Elly Schlein ha annunciato anche i suoi obiettivi se dovesse arrivare alla direzione del Pd. Poi, non è mancato un attacco alle destre.

Elly Schlein ha lanciato un duro attacco al governo della Meloni durante il suo annuncio alla candidatura della segreteria del Partito Democratico. Inoltre, la deputata dem ha voluto anche sviscerare quelli che saranno i suoi obiettivi all’eventuale direzione del Pd.

Elly Schlein contro il governo Meloni

Elly Schlein durante l’annuncio della sua candidatura alla segreteria del Partito Democratico, ha sferrato un attacco al governo di Giorgia Meloni. “Il governo Meloni si è insediato da poco e ha già mostrato il volto della peggiore ideologia di destra di questo Paese”, ha attaccato poi Schlein. “Non tutte le leadership femminili sono femministe, non ce ne facciamo niente di una premier donna che non aiuta le altre donne, che non ne difende i diritti. Nella Manovra si restringe Opzione donna e si differenziano le donne sulla base dei figli”. “La visione del futuro che parte da noi parte da tre sfide cruciali: diseguaglianze, clima e precarietà. Le destre non ne parlano, è come se vivessero in un altro Paese”, ha attaccato ancora Schlein.

I suoi obiettivi per dirigere il Partito Democratico

La deputata dopo il suo annuncio, ha voluto anche evidenziare i suoi obiettivi all’eventuale guida del Pd:  “Vogliamo far partire un percorso collettivo plurale che porti un contributo alla costruzione di un nuovo Pd.
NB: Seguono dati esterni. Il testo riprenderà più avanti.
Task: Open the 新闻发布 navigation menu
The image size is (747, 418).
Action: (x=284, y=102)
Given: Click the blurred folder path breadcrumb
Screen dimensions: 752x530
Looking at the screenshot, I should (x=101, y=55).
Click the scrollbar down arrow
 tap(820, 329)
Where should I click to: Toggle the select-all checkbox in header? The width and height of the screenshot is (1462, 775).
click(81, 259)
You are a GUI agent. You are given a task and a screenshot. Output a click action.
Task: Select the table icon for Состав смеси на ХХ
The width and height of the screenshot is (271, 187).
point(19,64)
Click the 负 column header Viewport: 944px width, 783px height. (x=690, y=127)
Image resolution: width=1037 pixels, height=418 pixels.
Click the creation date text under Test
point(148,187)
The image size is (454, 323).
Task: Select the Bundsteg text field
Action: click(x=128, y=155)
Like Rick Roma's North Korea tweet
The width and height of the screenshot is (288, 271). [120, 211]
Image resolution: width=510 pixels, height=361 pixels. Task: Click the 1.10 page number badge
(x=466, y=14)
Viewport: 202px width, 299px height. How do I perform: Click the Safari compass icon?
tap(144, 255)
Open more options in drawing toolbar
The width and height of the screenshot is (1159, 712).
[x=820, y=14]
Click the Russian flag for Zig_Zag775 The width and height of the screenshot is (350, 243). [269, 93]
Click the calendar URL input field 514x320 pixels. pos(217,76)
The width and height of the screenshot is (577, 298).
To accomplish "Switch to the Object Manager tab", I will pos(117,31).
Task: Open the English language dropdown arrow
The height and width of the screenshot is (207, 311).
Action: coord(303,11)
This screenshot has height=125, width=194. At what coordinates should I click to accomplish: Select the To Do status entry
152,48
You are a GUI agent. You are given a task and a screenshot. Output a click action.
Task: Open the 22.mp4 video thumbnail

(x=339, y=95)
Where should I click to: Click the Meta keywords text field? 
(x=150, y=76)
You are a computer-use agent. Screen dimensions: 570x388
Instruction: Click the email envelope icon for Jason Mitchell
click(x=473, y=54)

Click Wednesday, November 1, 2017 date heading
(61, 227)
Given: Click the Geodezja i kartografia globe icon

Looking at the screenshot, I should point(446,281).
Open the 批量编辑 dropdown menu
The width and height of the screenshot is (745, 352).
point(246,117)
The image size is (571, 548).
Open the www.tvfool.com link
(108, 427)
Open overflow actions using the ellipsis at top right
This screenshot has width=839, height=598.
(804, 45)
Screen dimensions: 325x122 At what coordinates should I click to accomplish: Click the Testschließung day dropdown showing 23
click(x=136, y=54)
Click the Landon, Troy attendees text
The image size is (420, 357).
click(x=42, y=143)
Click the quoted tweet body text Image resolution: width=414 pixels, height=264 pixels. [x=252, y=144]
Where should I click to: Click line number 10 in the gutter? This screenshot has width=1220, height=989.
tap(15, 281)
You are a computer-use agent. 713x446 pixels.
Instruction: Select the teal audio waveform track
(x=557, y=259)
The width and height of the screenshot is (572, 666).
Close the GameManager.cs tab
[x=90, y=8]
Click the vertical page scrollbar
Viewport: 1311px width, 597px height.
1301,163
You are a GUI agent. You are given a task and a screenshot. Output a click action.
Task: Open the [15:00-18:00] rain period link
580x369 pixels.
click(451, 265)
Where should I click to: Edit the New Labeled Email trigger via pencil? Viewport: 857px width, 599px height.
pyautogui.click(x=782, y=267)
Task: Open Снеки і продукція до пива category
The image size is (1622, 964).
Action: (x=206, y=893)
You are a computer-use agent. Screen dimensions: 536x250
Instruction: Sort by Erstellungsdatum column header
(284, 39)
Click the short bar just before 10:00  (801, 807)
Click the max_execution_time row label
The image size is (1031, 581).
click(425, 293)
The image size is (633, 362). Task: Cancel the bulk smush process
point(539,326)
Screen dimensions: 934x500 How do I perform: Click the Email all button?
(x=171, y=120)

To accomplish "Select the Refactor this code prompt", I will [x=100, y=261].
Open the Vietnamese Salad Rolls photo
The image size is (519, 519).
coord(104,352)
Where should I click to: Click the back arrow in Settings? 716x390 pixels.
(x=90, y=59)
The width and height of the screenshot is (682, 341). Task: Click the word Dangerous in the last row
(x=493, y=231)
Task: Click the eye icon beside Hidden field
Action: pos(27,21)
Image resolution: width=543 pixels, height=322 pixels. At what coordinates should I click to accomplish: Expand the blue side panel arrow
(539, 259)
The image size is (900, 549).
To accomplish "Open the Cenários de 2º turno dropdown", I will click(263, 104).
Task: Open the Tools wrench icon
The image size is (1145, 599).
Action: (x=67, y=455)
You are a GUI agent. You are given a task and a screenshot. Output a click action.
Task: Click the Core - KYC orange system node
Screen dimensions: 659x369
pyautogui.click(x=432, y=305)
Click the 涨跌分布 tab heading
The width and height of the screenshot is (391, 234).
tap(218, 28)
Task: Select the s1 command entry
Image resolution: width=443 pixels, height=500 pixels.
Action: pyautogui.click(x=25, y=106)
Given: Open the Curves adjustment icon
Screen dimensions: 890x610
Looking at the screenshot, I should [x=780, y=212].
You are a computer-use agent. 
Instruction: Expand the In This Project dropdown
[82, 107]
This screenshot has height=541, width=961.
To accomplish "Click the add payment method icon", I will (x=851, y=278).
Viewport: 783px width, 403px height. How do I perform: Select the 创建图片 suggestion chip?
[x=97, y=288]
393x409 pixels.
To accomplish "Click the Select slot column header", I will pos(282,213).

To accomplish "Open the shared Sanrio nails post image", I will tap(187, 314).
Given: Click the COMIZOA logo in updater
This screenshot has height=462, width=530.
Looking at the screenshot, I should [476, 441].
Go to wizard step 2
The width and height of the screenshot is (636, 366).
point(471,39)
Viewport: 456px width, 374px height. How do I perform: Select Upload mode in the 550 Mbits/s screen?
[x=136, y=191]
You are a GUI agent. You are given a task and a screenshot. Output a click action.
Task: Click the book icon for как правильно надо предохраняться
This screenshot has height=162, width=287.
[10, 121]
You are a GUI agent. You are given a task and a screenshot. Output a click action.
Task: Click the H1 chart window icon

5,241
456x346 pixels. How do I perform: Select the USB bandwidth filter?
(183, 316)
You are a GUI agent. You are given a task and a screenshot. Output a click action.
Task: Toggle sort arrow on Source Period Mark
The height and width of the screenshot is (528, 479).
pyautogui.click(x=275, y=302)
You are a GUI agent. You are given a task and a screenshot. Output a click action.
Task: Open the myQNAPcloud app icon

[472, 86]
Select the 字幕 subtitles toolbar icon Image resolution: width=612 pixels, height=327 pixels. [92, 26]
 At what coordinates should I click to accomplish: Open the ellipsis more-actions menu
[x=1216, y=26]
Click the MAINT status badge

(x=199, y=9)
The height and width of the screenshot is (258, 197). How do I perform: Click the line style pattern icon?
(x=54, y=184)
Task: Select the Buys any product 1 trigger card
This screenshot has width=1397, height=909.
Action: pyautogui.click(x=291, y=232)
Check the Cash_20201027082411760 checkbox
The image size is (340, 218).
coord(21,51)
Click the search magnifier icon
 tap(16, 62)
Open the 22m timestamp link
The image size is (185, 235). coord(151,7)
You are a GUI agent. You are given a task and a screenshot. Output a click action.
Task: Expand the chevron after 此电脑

Non siamo qui per far partire una resa dei conti identitaria, ma per far partire un nuovo partito e salvaguardare il suo pluralismo”.

Schlein ha parlato anche di sanità, dicendo che bisogna “difendere” quella “pubblica universalistica dagli attacchi di chi vuole privatizzare”. Poi ha ricordato che “il lavoro deve tornare a essere un tema centrale per il Pd. Per farlo non basta dirlo, bisogna capire come migliorarlo”. Poi, ha aggiunto: “Il disegno di Calderoli sull’Autonomia differenziata affonda le radici nel progetto leghista di secessione, va rigettato”. Poi ha aggiunto: “Basta ai condoni, basta a chi guarda solo al ritorno elettorale a breve termine e non pensa alle conseguenze”.

Una battuta anche per un ex del Pd: “A Renzi va il merito di aver spinto me e tanti altri fuori dal Pd con una gestione arrogante e incapace di fare sintesi delle diversità e dopo aver umiliato chiunque avesse un’idea diversa – ha detto poi la deputata dem – Ha lasciato macerie e se n’è andato a fare altro”.